Conrad MacKerron, senior vice president at As You Sow, comments: “We appreciate the actions PepsiCo has already taken to reduce its use of virgin plastic and are pleased it is willing to review its operations and search for additional opportunities to reduce reliance on single-use plastic packaging.
“We hope the company will take a close look at its ability to increase the use of refillable plastic and glass bottles in key markets.”
Packaging Europe spoke to MacKerron earlier this month about As You Sow’s goals as an organisation. According to MacKerron, the organisation believes that, to respond to the global plastic pollution crisis, all companies using plastic packaging should transition to recyclable, reusable, or compostable options to the fullest extent possible, develop alternatives to SUP, acknowledge responsibility for and fund collection and recycling, and support public policy measures.
PepsiCo recently pledged – along with Mars, Mondelez International, Nestlé, and Unilever – to “increase investment and support a series of public policy interventions to accelerate the transition toward a circular economy or flexible packaging across Europe,” Gloria Gabellini, director of packaging policy at the company, told Packaging Europe. Gabellini notes that this initiative could involve piloting alternative formats such as refill and reuse, as well as supporting structural changes to waste management and examining the potential of technologies like HolyGrail 2.0 and advanced recycling.
PepsiCo was also one of more than 70 organisations that endorsed a statement calling on the UN Environmental Assembly (UNEA) to develop a comprehensive and legally-binding treaty on plastic pollution. In March 2022, the UNEA resolved to create the treaty, which is expected to be finished by the end of 2024.
As for plastic bottles, PepsiCo has already committed to eliminating virgin plastic from its Pepsi brand beverage bottles in nine European Union markets by 2022. Meanwhile, the company’s SodaStream subsidiary has worked with TOMRA on a pilot solution for the in-store return of used CO2 cylinders via reverse vending machines (RVMs), allowing consumers to exchange used containers for a new sparkling beverage. The RVMs have been installed in retail stores in both the EU and US. PepsiCo has since announced plans to scale SodaStream globally.

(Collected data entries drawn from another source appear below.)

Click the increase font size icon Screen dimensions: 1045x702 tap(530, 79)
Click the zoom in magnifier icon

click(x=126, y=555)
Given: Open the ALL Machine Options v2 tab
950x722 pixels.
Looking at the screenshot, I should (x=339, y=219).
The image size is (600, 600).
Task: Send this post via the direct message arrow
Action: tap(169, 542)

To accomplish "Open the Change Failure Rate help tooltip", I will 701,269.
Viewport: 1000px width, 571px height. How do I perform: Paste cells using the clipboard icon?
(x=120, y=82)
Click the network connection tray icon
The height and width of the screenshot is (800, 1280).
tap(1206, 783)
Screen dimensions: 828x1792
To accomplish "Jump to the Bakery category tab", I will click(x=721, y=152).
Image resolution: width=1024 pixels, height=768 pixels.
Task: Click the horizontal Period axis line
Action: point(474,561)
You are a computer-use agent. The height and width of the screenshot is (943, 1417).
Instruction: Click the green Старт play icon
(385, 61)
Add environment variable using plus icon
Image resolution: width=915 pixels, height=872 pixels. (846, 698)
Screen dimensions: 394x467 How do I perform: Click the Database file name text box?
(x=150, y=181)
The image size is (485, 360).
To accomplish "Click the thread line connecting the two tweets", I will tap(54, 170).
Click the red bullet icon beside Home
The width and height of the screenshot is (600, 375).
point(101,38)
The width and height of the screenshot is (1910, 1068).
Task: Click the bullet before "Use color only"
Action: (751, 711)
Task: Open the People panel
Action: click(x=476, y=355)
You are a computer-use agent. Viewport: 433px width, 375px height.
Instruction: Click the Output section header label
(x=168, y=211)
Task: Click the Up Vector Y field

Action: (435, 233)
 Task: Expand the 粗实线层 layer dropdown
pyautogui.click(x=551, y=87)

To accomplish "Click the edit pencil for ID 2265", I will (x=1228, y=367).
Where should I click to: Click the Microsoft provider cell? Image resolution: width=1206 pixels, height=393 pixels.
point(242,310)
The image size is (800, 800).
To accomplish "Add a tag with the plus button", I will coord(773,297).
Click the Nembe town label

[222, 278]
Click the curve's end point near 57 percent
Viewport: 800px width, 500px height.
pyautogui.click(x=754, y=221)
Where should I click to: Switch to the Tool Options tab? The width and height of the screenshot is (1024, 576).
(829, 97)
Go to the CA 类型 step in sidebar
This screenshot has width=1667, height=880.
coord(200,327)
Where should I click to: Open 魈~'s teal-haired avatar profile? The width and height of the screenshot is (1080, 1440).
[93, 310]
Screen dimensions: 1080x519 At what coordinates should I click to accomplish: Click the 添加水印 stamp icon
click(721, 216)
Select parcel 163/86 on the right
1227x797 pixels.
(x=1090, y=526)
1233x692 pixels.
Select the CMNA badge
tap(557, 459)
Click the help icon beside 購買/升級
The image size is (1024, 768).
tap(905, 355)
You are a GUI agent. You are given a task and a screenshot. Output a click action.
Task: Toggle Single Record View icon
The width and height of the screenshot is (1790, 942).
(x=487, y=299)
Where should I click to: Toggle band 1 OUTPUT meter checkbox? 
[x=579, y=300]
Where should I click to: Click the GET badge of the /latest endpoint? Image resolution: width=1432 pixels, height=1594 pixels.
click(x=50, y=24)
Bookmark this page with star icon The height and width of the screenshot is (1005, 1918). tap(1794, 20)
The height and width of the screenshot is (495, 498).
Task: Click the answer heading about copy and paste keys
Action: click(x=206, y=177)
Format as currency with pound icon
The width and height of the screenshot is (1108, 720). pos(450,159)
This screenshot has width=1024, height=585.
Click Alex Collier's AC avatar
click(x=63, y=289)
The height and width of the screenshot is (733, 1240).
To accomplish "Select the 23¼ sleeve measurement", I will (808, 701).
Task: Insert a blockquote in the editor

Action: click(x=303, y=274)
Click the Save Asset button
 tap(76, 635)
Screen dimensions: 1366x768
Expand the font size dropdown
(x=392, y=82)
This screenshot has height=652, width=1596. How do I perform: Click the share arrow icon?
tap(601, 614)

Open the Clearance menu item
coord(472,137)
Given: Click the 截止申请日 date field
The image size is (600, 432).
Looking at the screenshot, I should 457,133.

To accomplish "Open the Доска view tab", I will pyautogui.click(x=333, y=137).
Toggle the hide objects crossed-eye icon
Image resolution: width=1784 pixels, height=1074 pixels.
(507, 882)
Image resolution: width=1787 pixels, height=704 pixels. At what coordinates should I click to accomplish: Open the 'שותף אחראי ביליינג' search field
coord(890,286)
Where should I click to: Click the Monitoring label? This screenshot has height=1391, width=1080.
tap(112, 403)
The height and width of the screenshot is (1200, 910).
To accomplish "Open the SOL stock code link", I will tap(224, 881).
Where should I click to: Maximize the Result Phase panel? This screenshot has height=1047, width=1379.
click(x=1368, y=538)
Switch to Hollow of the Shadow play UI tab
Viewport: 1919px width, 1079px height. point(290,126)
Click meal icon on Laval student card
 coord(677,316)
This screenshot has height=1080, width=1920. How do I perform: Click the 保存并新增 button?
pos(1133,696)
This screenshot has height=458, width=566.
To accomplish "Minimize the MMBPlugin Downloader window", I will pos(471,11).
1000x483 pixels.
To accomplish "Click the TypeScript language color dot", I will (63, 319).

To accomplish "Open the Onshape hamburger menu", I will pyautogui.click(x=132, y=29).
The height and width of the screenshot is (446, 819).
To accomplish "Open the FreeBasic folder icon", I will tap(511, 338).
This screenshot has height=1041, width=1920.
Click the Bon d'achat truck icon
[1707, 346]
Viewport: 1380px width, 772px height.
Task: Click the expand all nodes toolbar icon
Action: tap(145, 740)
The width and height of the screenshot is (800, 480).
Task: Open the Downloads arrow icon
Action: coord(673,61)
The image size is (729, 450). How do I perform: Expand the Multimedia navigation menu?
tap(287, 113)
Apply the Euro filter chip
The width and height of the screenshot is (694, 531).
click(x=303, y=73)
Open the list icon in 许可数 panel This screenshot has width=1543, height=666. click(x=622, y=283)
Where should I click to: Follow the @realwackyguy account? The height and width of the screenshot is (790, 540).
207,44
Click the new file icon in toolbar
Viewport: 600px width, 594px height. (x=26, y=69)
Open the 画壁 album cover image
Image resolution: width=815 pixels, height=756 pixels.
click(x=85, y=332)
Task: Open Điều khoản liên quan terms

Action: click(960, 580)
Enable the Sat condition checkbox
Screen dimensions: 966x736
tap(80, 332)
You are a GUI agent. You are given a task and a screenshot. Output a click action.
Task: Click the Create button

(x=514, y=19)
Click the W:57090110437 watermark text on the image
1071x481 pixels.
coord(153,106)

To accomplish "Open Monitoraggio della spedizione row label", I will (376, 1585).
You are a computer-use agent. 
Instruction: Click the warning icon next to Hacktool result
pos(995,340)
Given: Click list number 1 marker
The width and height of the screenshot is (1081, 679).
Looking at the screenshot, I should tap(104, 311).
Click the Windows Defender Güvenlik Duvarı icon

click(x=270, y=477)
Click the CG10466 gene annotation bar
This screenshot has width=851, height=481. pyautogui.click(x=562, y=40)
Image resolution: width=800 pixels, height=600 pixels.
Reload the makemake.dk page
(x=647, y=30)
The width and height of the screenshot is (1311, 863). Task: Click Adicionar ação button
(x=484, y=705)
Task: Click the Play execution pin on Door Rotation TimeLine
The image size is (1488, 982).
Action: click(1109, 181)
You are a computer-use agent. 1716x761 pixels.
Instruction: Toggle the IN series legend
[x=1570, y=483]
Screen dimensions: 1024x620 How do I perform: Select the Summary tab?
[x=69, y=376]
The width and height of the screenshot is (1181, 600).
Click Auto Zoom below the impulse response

In addition, As You Sow says The Coca-Cola Company agreed in February to sell at least 25% of all beverages across its global portfolio in refillable or returnable glass or plastic bottles and containers by 2023, also in response to a similar shareholder proposal from the non-profit organisation. The organisation claims that refillables “substantially cut plastic waste” and have achieved collection rates of up to or above 90% in some markets.